▶ [Exercise requirements]
The data below calls for an exact copy.

═══ Task material

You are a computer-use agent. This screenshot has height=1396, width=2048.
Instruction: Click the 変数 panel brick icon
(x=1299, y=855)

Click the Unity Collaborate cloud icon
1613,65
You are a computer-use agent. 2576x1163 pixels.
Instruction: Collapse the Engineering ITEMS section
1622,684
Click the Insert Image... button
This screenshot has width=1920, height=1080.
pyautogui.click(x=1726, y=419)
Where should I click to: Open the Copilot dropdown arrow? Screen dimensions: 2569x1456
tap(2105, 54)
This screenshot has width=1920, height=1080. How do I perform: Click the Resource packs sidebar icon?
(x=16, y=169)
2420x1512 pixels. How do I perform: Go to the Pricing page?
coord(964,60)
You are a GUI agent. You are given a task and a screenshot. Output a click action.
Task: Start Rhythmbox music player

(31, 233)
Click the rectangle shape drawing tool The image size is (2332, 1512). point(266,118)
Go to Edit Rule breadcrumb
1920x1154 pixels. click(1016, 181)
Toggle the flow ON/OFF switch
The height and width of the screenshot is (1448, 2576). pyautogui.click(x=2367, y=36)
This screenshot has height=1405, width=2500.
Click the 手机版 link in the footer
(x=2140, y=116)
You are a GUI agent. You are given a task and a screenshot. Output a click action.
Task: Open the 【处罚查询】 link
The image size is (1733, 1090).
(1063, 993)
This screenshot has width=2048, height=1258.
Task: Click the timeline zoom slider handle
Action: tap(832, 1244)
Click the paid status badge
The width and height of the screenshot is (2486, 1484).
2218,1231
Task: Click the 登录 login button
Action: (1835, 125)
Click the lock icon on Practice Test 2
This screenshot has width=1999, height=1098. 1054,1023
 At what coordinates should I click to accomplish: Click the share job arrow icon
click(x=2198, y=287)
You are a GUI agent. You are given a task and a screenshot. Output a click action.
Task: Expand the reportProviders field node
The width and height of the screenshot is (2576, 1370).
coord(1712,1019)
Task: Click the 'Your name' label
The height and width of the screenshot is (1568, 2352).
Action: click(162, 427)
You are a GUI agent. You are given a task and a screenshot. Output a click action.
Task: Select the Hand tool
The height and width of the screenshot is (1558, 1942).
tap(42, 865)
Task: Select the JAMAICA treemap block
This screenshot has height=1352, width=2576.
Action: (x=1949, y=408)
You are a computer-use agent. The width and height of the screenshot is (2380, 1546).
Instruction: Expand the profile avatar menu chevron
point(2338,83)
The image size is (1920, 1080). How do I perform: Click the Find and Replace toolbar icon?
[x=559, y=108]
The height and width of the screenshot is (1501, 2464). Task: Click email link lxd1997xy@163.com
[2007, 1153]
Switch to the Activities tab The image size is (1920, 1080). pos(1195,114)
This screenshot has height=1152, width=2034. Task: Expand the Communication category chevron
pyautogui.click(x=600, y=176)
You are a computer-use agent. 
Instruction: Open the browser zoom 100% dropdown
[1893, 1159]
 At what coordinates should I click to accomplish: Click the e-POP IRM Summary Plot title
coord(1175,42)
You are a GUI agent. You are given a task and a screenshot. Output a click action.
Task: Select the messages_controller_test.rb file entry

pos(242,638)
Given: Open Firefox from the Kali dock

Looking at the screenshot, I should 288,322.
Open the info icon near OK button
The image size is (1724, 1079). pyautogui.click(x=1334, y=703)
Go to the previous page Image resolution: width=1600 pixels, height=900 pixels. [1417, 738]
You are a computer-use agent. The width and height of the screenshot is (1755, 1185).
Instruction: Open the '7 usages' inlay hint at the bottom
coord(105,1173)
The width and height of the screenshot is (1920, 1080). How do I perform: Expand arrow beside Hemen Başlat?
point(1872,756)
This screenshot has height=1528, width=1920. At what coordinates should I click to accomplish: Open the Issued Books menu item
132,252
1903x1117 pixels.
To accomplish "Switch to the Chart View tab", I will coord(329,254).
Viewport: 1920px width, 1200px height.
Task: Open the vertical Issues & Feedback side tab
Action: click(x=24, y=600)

══════

▶ [Task response]
You are a computer-use agent. This screenshot has height=1396, width=2048.
Instruction: Click the 変数 panel brick icon
(x=1299, y=855)

Click the Unity Collaborate cloud icon
1613,65
You are a computer-use agent. 2576x1163 pixels.
Instruction: Collapse the Engineering ITEMS section
1622,684
Click the Insert Image... button
This screenshot has width=1920, height=1080.
pyautogui.click(x=1726, y=419)
Where should I click to: Open the Copilot dropdown arrow? Screen dimensions: 2569x1456
tap(2105, 54)
This screenshot has width=1920, height=1080. How do I perform: Click the Resource packs sidebar icon?
(x=16, y=169)
2420x1512 pixels. How do I perform: Go to the Pricing page?
coord(964,60)
You are a GUI agent. You are given a task and a screenshot. Output a click action.
Task: Start Rhythmbox music player

(31, 233)
Click the rectangle shape drawing tool The image size is (2332, 1512). point(266,118)
Go to Edit Rule breadcrumb
1920x1154 pixels. click(1016, 181)
Toggle the flow ON/OFF switch
The height and width of the screenshot is (1448, 2576). pyautogui.click(x=2367, y=36)
This screenshot has height=1405, width=2500.
Click the 手机版 link in the footer
(x=2140, y=116)
You are a GUI agent. You are given a task and a screenshot. Output a click action.
Task: Open the 【处罚查询】 link
The image size is (1733, 1090).
(1063, 993)
This screenshot has width=2048, height=1258.
Task: Click the timeline zoom slider handle
Action: tap(832, 1244)
Click the paid status badge
The width and height of the screenshot is (2486, 1484).
2218,1231
Task: Click the 登录 login button
Action: (1835, 125)
Click the lock icon on Practice Test 2
This screenshot has width=1999, height=1098. 1054,1023
 At what coordinates should I click to accomplish: Click the share job arrow icon
click(x=2198, y=287)
You are a GUI agent. You are given a task and a screenshot. Output a click action.
Task: Expand the reportProviders field node
The width and height of the screenshot is (2576, 1370).
coord(1712,1019)
Task: Click the 'Your name' label
The height and width of the screenshot is (1568, 2352).
Action: click(162, 427)
You are a GUI agent. You are given a task and a screenshot. Output a click action.
Task: Select the Hand tool
The height and width of the screenshot is (1558, 1942).
tap(42, 865)
Task: Select the JAMAICA treemap block
This screenshot has height=1352, width=2576.
Action: (x=1949, y=408)
You are a computer-use agent. The width and height of the screenshot is (2380, 1546).
Instruction: Expand the profile avatar menu chevron
point(2338,83)
The image size is (1920, 1080). How do I perform: Click the Find and Replace toolbar icon?
[x=559, y=108]
The height and width of the screenshot is (1501, 2464). Task: Click email link lxd1997xy@163.com
[2007, 1153]
Switch to the Activities tab The image size is (1920, 1080). pos(1195,114)
This screenshot has height=1152, width=2034. Task: Expand the Communication category chevron
pyautogui.click(x=600, y=176)
You are a computer-use agent. 
Instruction: Open the browser zoom 100% dropdown
[1893, 1159]
 At what coordinates should I click to accomplish: Click the e-POP IRM Summary Plot title
coord(1175,42)
You are a GUI agent. You are given a task and a screenshot. Output a click action.
Task: Select the messages_controller_test.rb file entry

pos(242,638)
Given: Open Firefox from the Kali dock

Looking at the screenshot, I should 288,322.
Open the info icon near OK button
The image size is (1724, 1079). pyautogui.click(x=1334, y=703)
Go to the previous page Image resolution: width=1600 pixels, height=900 pixels. [1417, 738]
You are a computer-use agent. The width and height of the screenshot is (1755, 1185).
Instruction: Open the '7 usages' inlay hint at the bottom
coord(105,1173)
The width and height of the screenshot is (1920, 1080). How do I perform: Expand arrow beside Hemen Başlat?
point(1872,756)
This screenshot has height=1528, width=1920. At what coordinates should I click to accomplish: Open the Issued Books menu item
132,252
1903x1117 pixels.
To accomplish "Switch to the Chart View tab", I will coord(329,254).
Viewport: 1920px width, 1200px height.
Task: Open the vertical Issues & Feedback side tab
Action: click(x=24, y=600)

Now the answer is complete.